• PROBLEM TO SOLVE
Which lines of the records below contain the word "Collapse"? Report each of them in full.

• TASK INPUT
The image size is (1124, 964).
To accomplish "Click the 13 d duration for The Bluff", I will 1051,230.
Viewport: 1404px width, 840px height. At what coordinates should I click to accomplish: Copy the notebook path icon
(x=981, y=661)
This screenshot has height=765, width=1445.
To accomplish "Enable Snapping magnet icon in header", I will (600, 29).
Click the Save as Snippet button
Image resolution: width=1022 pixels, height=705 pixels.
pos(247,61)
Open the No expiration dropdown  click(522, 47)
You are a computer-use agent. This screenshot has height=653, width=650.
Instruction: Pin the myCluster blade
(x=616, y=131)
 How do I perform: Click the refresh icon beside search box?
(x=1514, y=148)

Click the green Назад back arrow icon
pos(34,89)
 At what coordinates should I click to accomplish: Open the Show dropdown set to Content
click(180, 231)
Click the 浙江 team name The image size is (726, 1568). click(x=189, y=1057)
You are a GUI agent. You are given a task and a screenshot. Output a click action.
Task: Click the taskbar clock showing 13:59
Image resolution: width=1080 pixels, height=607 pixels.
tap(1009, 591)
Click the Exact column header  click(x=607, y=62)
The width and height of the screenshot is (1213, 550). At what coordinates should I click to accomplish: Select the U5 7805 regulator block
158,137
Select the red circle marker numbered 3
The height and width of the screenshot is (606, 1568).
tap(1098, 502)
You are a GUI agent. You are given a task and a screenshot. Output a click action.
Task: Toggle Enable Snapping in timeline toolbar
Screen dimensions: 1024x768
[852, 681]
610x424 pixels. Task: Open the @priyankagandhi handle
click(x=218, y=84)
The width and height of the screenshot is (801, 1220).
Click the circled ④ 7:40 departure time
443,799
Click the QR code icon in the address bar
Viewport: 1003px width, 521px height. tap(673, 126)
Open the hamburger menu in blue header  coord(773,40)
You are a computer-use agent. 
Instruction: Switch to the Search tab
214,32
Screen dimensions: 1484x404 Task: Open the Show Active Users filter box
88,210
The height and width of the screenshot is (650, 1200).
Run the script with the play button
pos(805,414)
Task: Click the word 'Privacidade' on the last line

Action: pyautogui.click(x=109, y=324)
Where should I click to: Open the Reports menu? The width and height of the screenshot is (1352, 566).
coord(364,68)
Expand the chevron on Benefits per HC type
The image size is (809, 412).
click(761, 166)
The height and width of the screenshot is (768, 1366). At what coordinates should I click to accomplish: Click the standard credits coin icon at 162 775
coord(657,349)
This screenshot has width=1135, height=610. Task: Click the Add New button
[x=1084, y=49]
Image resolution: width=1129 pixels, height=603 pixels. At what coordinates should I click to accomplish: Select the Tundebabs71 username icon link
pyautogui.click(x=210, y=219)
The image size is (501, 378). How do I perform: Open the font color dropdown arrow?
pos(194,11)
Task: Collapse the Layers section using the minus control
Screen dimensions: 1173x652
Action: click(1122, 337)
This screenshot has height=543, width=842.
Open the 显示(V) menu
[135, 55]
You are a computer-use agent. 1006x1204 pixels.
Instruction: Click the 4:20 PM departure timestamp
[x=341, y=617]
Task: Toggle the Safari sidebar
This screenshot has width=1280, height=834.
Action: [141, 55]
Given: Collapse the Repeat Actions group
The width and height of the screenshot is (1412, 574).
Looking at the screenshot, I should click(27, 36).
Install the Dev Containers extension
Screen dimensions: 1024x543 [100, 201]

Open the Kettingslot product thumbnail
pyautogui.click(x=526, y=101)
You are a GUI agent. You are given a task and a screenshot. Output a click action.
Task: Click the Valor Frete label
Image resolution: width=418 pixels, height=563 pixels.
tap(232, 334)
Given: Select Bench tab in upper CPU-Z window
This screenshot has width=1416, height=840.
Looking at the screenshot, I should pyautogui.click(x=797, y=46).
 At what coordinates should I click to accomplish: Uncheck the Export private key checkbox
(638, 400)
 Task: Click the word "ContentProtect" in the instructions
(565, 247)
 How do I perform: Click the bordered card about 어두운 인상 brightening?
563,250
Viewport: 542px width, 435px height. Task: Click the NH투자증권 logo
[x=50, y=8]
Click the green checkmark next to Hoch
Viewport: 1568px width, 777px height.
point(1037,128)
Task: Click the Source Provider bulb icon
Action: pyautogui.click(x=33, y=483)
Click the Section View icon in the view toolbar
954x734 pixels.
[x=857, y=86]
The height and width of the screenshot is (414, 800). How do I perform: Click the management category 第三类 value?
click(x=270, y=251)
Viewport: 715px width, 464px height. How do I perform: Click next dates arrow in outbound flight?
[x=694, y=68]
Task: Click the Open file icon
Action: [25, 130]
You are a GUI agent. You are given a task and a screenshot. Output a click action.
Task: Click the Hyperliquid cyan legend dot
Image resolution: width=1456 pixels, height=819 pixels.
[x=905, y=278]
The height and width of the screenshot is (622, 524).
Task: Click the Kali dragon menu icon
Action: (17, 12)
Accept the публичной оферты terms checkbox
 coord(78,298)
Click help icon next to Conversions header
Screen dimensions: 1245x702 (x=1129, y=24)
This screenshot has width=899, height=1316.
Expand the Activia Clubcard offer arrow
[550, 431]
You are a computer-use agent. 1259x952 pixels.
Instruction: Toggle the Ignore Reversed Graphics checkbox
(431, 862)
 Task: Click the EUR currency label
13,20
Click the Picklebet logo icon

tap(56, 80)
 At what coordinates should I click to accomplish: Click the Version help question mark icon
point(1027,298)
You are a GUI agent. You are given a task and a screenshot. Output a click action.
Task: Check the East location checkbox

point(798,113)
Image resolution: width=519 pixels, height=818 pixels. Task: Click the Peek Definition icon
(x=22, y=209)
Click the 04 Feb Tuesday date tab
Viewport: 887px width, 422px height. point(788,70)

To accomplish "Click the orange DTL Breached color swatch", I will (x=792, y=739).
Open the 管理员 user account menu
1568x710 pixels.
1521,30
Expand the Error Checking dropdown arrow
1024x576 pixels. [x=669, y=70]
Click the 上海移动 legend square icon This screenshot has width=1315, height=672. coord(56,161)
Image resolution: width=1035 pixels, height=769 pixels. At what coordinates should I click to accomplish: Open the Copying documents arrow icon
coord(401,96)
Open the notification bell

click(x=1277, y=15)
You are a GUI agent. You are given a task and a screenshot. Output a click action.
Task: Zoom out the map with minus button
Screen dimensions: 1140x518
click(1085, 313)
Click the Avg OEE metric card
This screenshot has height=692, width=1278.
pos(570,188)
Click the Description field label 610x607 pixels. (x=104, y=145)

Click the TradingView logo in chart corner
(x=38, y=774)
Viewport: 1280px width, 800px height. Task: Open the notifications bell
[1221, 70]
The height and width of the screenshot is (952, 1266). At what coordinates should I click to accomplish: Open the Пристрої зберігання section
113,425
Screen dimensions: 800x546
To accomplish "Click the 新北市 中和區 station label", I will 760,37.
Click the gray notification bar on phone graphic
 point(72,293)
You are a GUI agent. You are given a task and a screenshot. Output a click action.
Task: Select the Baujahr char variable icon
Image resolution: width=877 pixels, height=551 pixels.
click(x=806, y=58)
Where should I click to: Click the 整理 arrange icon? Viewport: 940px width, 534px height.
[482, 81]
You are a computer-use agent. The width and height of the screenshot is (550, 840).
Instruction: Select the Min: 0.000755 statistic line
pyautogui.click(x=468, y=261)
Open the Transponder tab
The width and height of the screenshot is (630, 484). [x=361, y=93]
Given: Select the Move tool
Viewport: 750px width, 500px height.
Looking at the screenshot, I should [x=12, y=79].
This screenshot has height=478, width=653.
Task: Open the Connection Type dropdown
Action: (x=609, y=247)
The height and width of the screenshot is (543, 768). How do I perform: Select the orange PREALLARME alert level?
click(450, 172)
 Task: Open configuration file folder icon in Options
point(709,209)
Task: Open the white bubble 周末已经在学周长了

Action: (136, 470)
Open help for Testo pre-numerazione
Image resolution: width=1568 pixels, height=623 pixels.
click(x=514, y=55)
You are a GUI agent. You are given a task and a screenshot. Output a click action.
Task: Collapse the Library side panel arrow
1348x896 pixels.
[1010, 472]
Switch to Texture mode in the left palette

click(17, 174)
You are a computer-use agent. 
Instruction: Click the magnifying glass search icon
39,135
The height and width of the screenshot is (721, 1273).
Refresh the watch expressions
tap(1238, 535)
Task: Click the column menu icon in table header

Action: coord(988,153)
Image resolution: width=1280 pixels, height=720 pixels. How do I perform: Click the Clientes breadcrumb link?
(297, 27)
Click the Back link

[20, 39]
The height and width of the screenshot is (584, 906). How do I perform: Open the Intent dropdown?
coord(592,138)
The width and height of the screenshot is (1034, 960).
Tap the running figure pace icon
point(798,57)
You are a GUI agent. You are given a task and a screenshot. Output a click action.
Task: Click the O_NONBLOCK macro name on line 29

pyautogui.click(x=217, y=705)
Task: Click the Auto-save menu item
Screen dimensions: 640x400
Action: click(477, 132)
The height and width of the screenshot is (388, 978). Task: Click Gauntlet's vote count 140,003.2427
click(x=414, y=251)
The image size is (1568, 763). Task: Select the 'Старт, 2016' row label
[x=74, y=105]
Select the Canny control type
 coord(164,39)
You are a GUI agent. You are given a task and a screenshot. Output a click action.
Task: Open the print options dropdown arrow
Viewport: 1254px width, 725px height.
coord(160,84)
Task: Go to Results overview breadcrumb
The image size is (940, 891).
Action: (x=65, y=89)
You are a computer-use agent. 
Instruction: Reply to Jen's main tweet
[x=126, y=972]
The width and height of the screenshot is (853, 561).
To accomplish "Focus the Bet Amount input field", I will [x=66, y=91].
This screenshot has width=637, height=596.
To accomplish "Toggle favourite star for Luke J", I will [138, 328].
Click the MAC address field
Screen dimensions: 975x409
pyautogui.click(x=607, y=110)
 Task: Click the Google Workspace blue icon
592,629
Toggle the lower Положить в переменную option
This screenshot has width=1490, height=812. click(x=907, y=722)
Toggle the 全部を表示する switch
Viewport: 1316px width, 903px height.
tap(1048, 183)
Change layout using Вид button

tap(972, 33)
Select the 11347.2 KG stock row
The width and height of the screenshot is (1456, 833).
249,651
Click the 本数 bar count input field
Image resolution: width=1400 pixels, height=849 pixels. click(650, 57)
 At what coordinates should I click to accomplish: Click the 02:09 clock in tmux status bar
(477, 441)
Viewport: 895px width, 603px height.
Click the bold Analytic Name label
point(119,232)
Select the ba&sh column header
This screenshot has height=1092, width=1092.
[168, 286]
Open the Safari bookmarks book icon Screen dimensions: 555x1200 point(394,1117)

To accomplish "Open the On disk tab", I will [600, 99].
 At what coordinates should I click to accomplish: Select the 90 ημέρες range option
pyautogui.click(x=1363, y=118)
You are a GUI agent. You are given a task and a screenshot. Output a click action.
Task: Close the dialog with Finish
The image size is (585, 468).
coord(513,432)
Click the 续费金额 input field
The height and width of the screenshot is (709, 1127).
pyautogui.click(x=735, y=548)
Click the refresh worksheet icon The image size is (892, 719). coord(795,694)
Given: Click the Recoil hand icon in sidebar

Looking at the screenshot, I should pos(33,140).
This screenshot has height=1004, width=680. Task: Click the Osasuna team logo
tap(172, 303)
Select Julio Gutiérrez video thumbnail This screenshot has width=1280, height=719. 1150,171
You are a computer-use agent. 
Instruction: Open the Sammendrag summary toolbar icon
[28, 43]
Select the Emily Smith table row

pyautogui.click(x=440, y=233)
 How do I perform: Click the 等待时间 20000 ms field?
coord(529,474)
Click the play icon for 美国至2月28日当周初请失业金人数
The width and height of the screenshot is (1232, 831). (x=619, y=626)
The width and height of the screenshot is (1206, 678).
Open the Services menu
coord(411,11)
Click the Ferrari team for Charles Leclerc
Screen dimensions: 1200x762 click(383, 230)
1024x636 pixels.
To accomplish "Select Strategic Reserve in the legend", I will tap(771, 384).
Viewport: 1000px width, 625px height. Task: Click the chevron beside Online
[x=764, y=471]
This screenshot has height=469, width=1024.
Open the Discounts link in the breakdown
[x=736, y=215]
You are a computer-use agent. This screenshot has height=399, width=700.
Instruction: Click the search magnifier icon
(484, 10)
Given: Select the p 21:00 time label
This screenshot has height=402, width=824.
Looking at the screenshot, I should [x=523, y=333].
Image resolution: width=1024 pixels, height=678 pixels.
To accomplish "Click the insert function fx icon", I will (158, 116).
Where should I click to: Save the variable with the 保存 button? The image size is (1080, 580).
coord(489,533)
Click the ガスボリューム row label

• OUTPUT BELOW
Task: Collapse the Layers section using the minus control
Given: Collapse the Repeat Actions group
Task: Collapse the Library side panel arrow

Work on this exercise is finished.